No MSDS? , no use in USA. sorry. Canada, don't know about that.
Has to be safe to handle and safe for the environment.
sorry to fuel the fire(pun) of spammers.
I too could make a video showing any thing you want. Your video means nothing here. (smart ppl)
I'm not a spammer, I'm someone who cares about the oil industry and new technologies of value. You, on the other hand, seem intent to suppress ideas and innovation that can help our country produce more oil. I've done my homework, you have not done yours.
EncapSol passed California's strict Fish BioAssay tests and other required tests to prove it is a non-hazardous substance -- did you read their website? -- all the fish survived exposure.
If you are in the oil industry, then you would know that 90% of the chemicals we inject in the ground are toxic and classified as hazardous substances -- so Encapsol should be lauded for its environmental friendliness -- not scorned by those who didn't take the time to research the facts.
What other solvent technology do you know of that is non-toxic, can make oil flow in cold conditions, can extract bitumen from oil sands using no water, using no natural gas and producing no liquid tailing pond waste?
These are the environmental reasons why America is NOT currently harnessing its vast oil shale and tar sands resources (which could totally replace expensive foreign oil imports).
If Encapcol or any other technology can help America cleanly harvest its unconventional resources -- then we should be supportive, not antagonistic -- and let such technologies prove their worthiness. But don't shoot the messenger...
"What other solvent technology do you know of that is non-toxic, can make oil flow in cold conditions, can extract bitumen from oil sands using no water, using no natural gas and producing no liquid tailing pond waste?"
Actually, supercritical CO2 extraction will do all those things...
"let such technologies prove their worthiness"
That's precisely what we are saying, let it prove itself, rather than your infommercial like hyping.
We are not shooting the messenger, the messenger (you) has given no indication of who you are, what your experience/background is, and you sound like an evangelical preacher for this unproven technology.

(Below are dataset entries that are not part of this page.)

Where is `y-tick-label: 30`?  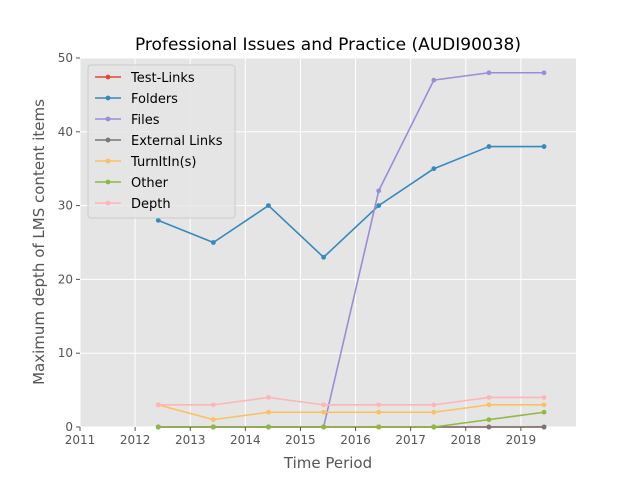
y-tick-label: 30 is located at coordinates (66, 206).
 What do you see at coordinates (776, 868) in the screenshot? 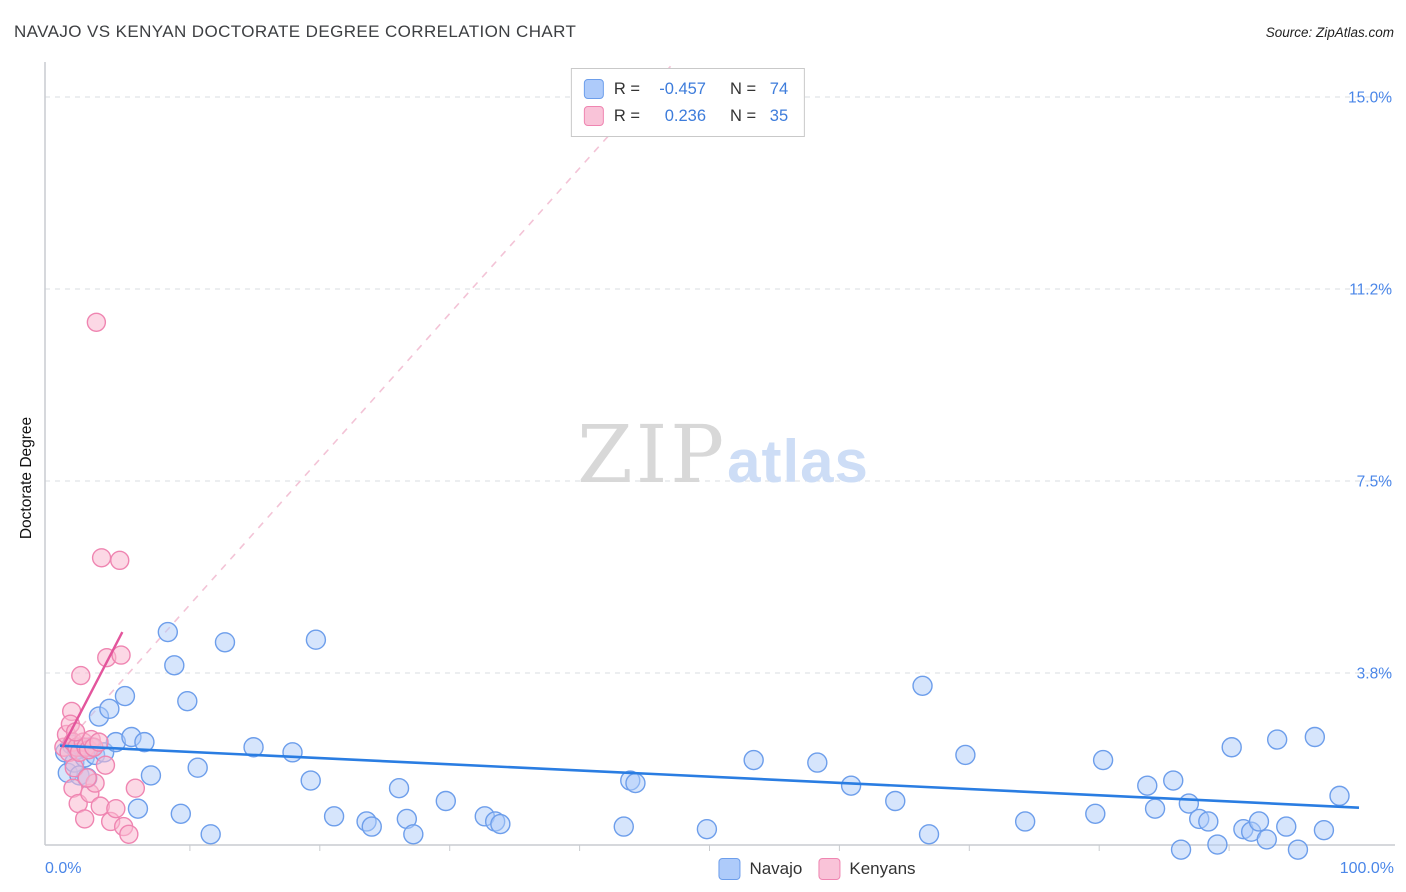
I see `legend-label-navajo: Navajo` at bounding box center [776, 868].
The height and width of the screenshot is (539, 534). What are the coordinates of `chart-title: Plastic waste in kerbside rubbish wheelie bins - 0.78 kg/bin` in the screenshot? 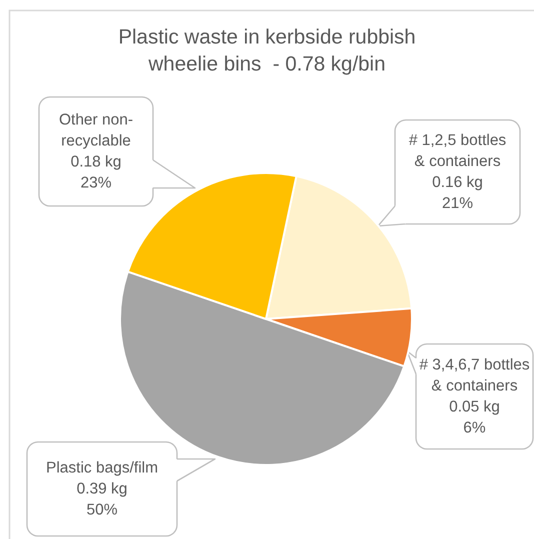 It's located at (267, 51).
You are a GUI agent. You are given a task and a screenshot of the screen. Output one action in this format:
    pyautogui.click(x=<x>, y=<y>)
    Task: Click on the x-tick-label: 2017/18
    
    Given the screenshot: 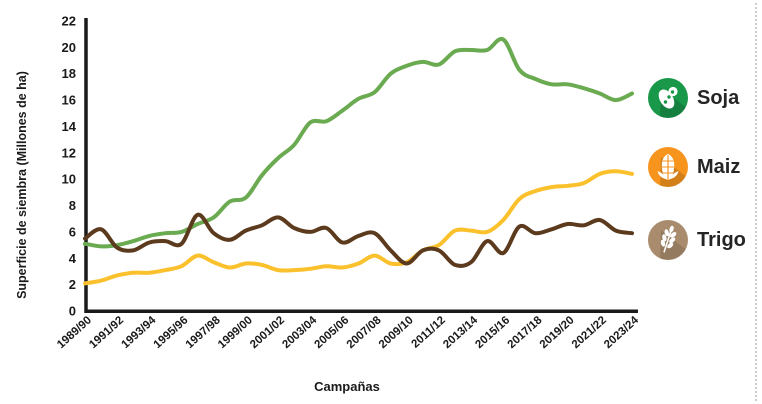 What is the action you would take?
    pyautogui.click(x=526, y=332)
    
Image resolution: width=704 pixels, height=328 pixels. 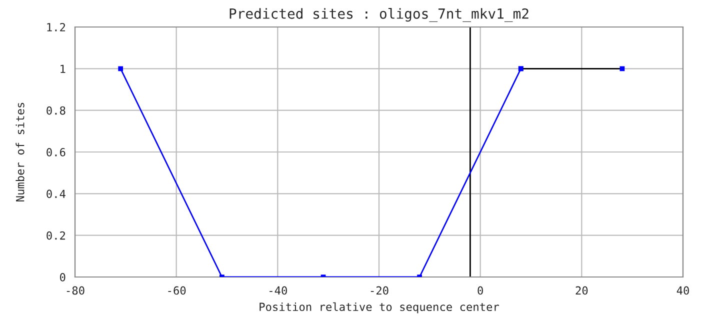 I want to click on y-tick-label: 0.6, so click(x=56, y=152).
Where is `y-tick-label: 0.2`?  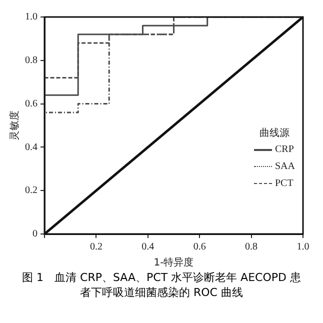 y-tick-label: 0.2 is located at coordinates (32, 190).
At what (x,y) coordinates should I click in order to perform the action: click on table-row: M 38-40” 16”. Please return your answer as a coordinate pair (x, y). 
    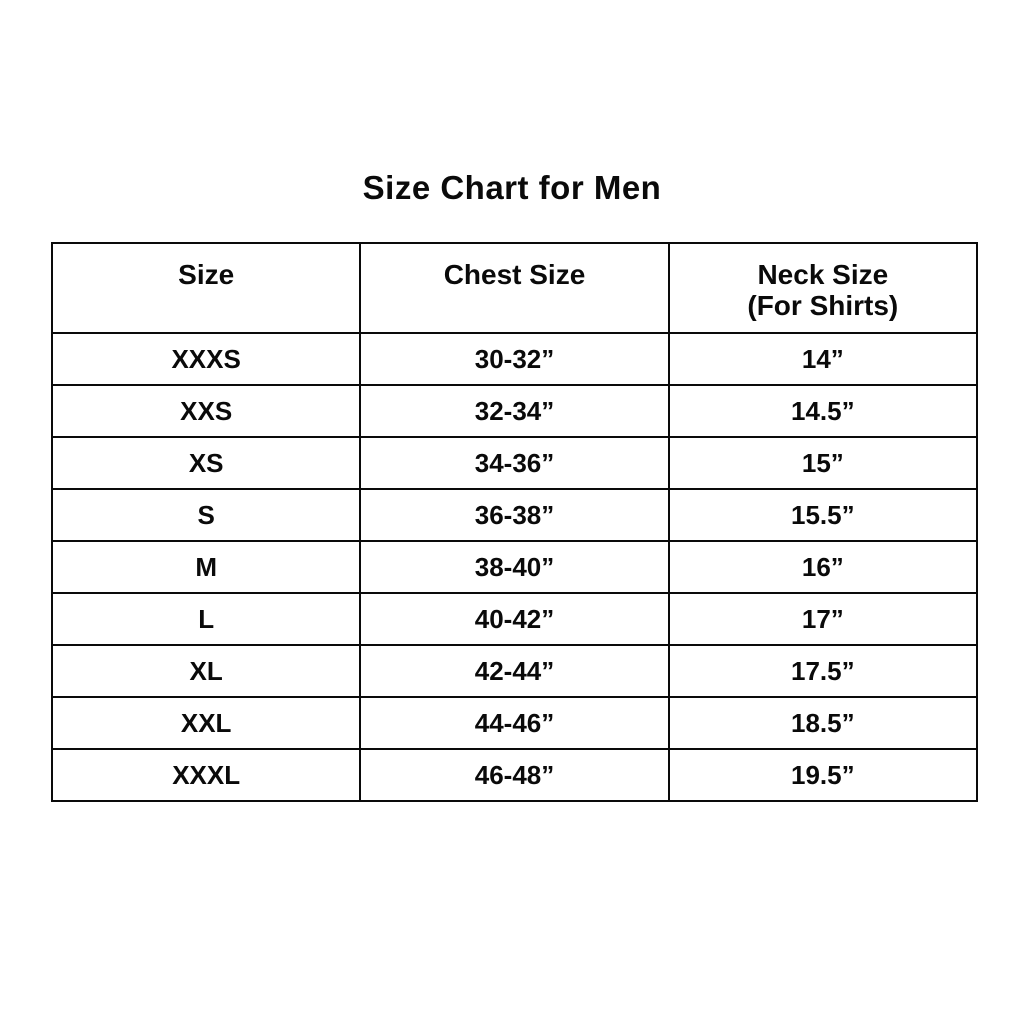
    Looking at the image, I should click on (514, 567).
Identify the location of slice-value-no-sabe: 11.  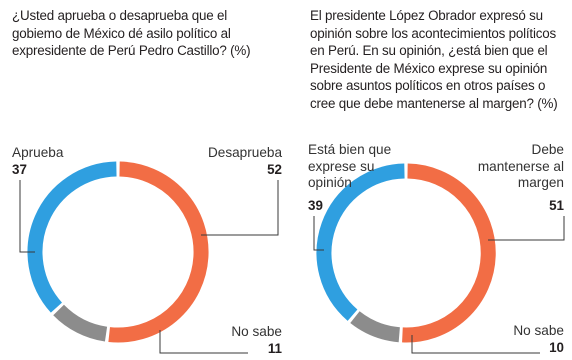
(274, 348).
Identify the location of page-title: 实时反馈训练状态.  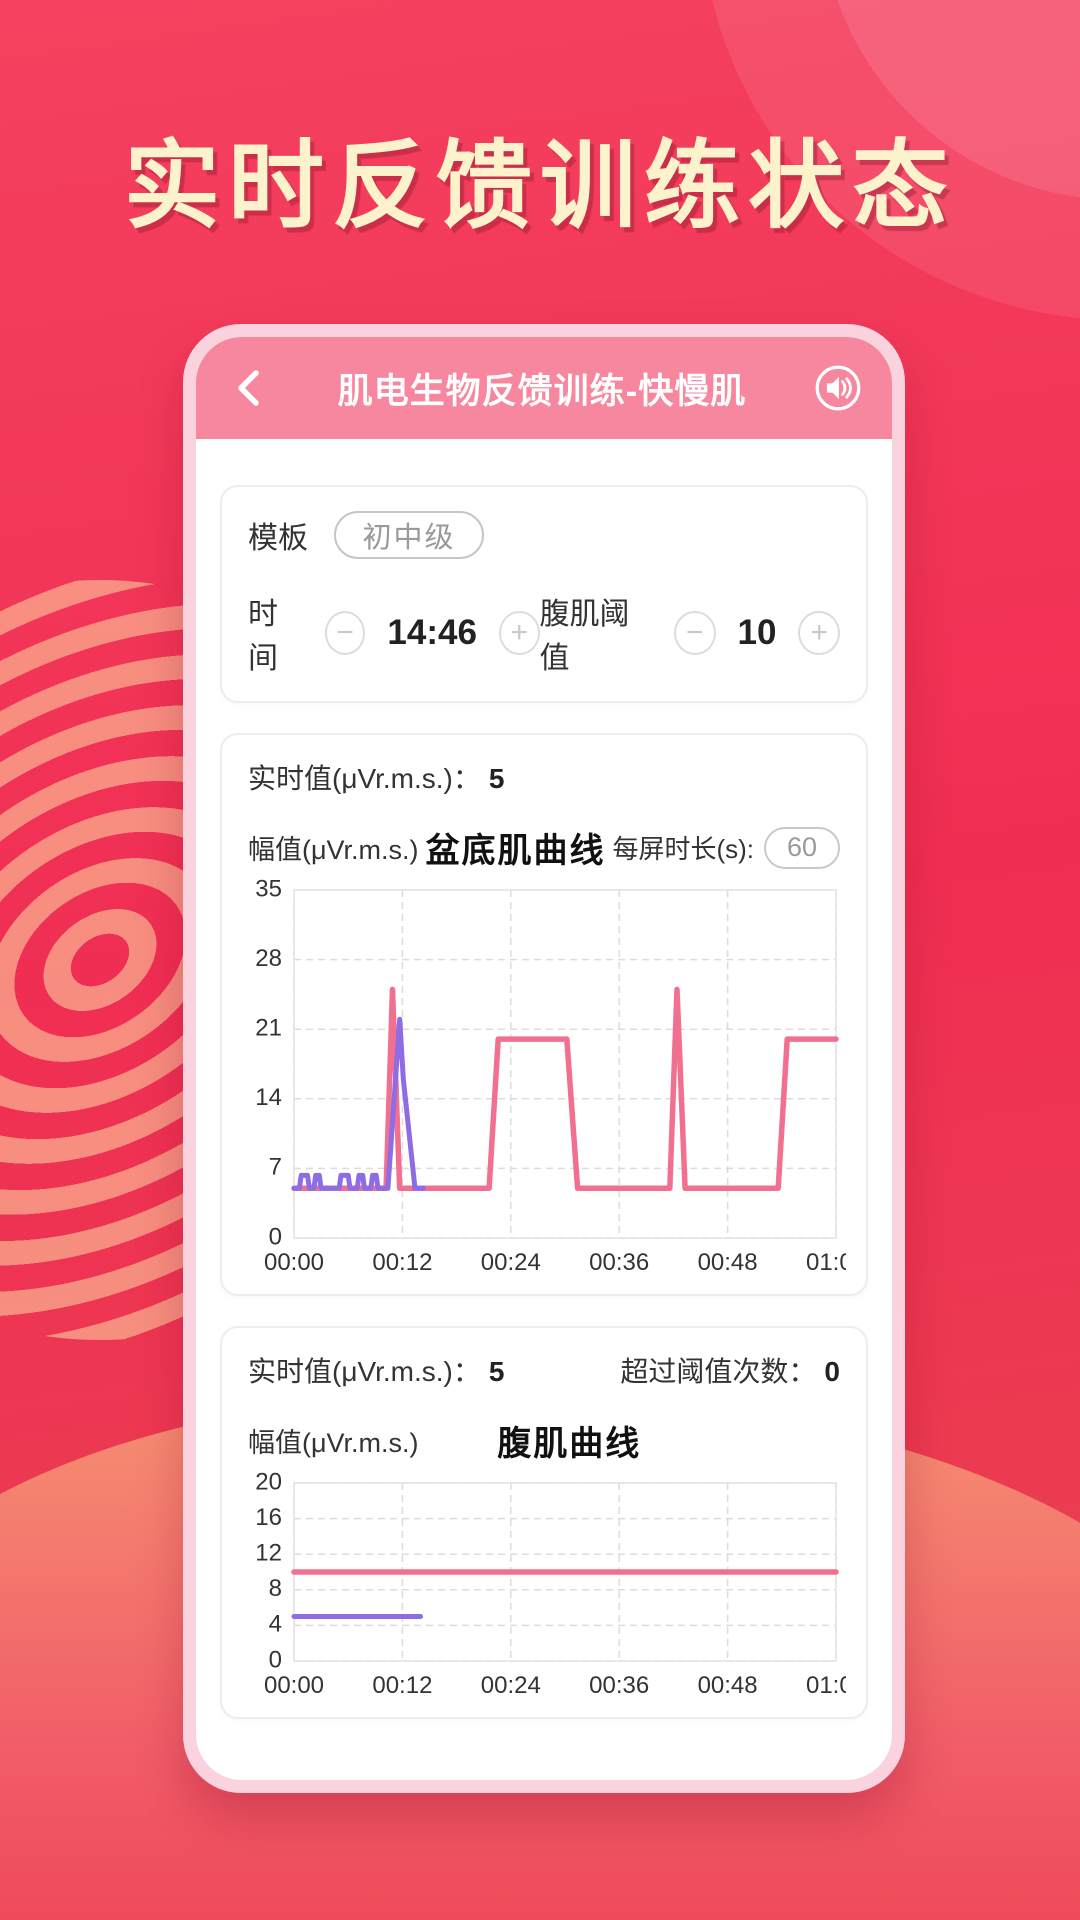
(540, 186).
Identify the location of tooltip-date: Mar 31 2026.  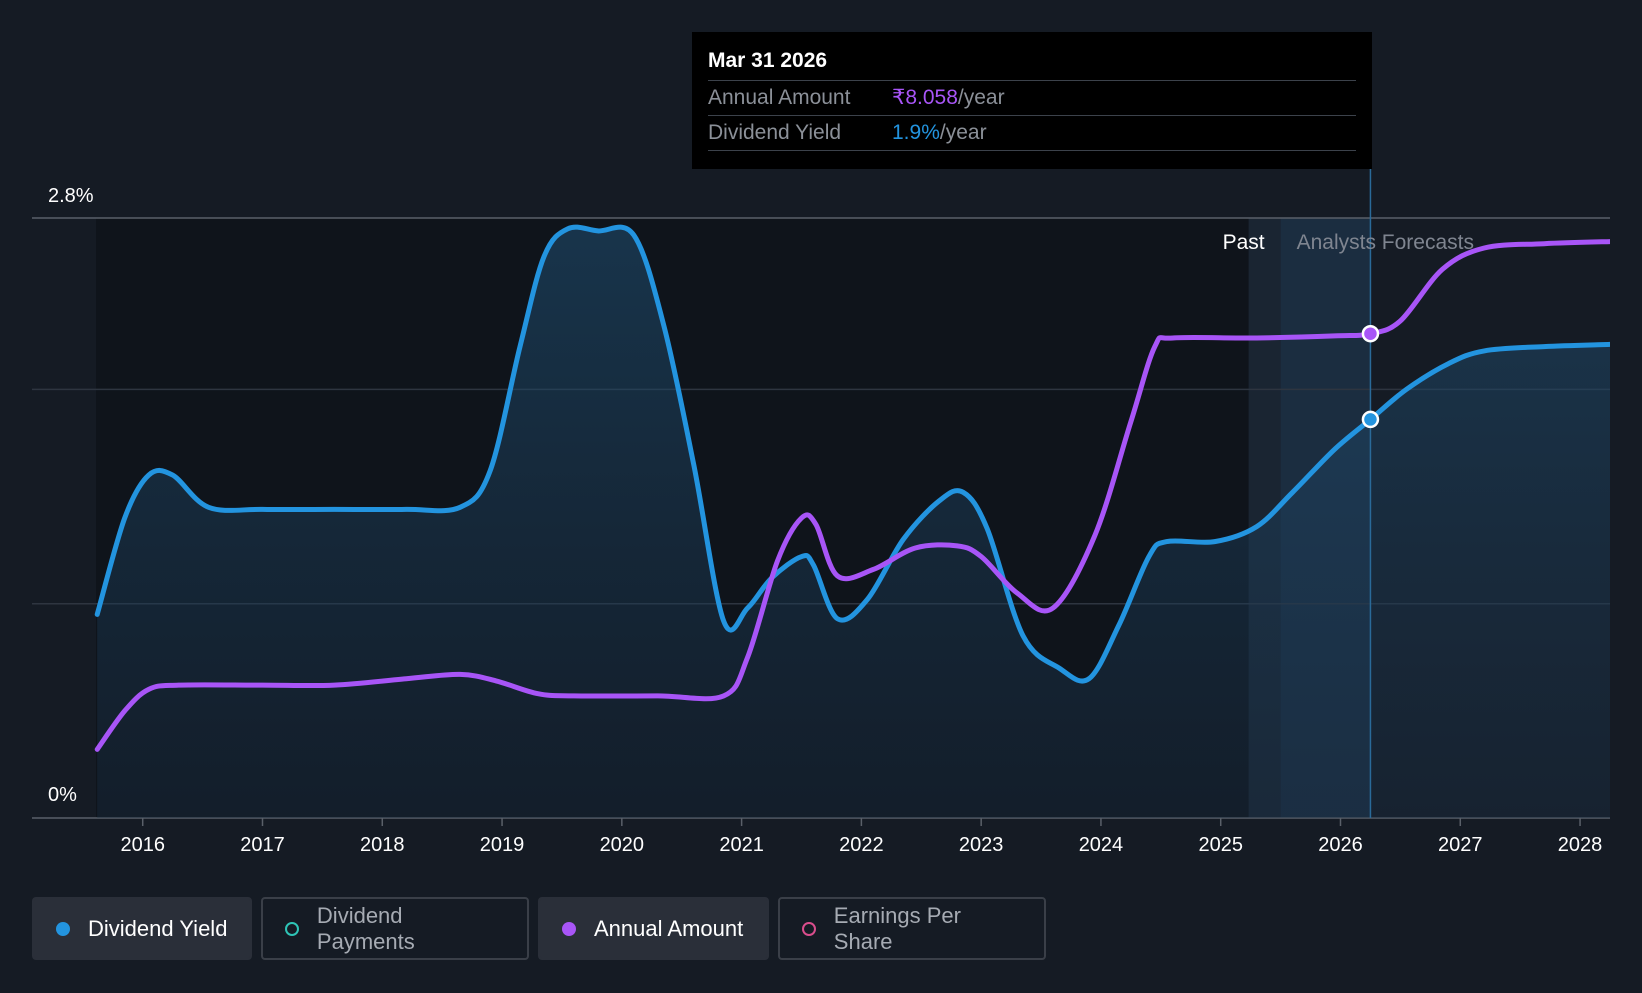
(768, 60).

We don't want to shoot you, we just don't trust you.
If it proves its worth, then you can have the satisfaction of being right, and I hope you make lots of money off your investment.
Keep in mind that in the energy, and alternative energy (biofuels etc) field, there are many, many companies that have been making great claims on now processess (think algae/cellulosic ethanol) or new efficient engines/batteries etc, and very, very few have come to pass.
I wish this company well in their endeavours, and if it is everything they/you say, then they have a game changer. But in this business, until you have proven your process technically and economically viable, you are just another tech dreamer.
Many great inventors had their doubters, and the ONLY way they overcame them was with actual working results, in the commercial world. And at that point, no messenger is required, as the results speak for themselves, as they should.